Alternative: shallots
Alternative: shallots
ginger: 1 tbsp.
Alternative: galangal
Alternative: galangal
carrots: 1 cup.
Alternative: snap peas
Alternative: snap peas
broccoli: 1 cup.
Alternative: asparagus
Alternative: asparagus
mahi-mahi: 2.
Alternative: tilapia
Alternative: tilapia
olive oil: 2 tbsp.
Alternative: avocado oil
Alternative: avocado oil
soy sauce: 1/4 cup.
Alternative: tamari
Alternative: tamari
black pepper: to taste.
Alternative: white pepper
Alternative: white pepper
coconut milk: 1 can.
Alternative: almond milk
Alternative: almond milk
forbidden rice: 1 cup.
Alternative: brown rice
Alternative: brown rice
Directions
1.
In a medium bowl, whisk together the coconut milk, ginger, garlic, soy sauce, and honey. Set aside.
2.
Season the mahi-mahi fillets with salt and pepper.
3.
Heat 1 tablespoon of olive oil in a large skillet over medium-high heat.
4.
Sear the mahi-mahi fillets for 2-3 minutes per side, or until golden brown and cooked through.
5.
Transfer the mahi-mahi to a plate and set aside.
6.
Add the remaining 1 tablespoon of olive oil to the skillet.
7.
Add the forbidden rice, broccoli, and carrots to the skillet and cook for 5-7 minutes, or until the vegetables are tender.
8.
Add the coconut-ginger sauce to the skillet and stir to combine.
9.
Bring to a simmer and cook for 2-3 minutes, or until the sauce has thickened.
10.
Return the mahi-mahi fillets to the skillet and spoon the sauce over the fish.
11.
Cook for an additional 2 minutes, or until the fish is heated through.
12.
Serve immediately.
FAQs
What is forbidden rice?
Forbidden rice, also known as black rice, is a type of whole grain rice that is native to China.

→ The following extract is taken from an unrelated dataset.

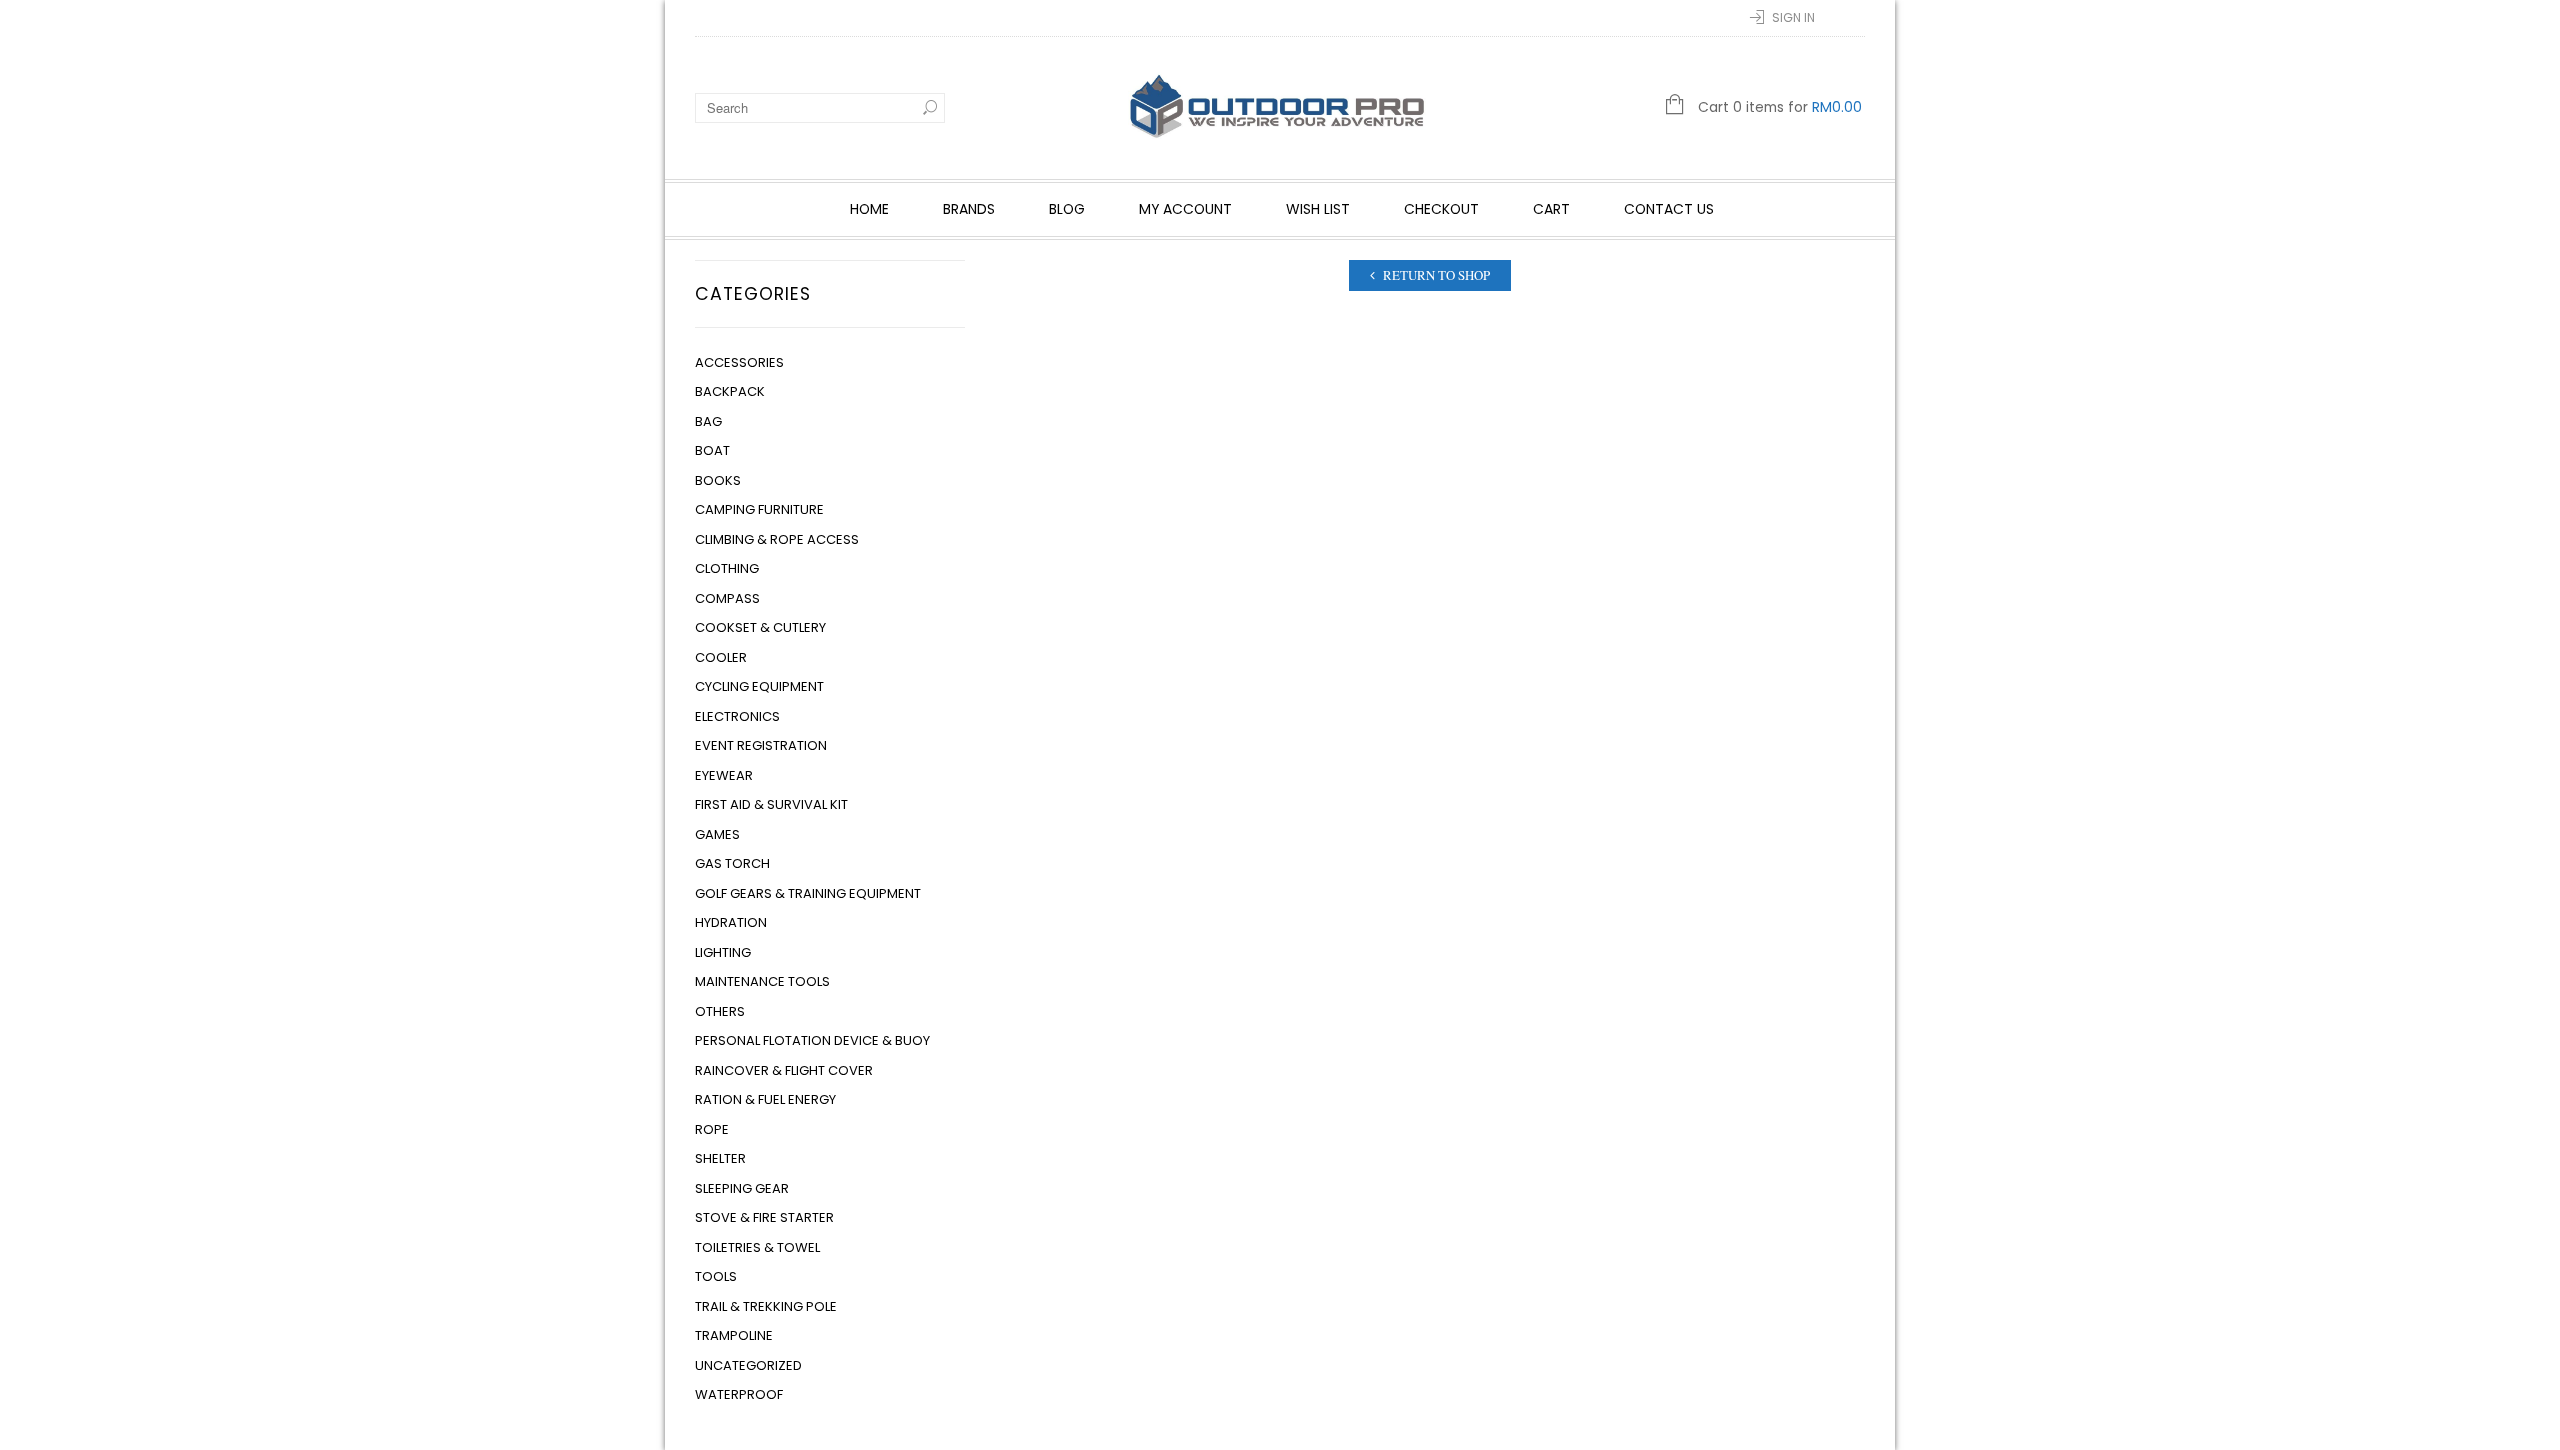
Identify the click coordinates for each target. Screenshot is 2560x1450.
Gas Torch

Can I use a different type of fish?
Yes, you can use any type of firm-fleshed fish, such as tilapia, halibut, or cod.
Can I make this dish ahead of time?
Yes, you can cook the fish and vegetables ahead of time and reheat them when you're ready to serve.
What can I serve this dish with?
This dish can be served with a variety of sides, such as steamed vegetables, roasted potatoes, or a simple green salad.
Is this dish gluten-free?
Yes, this dish is gluten-free.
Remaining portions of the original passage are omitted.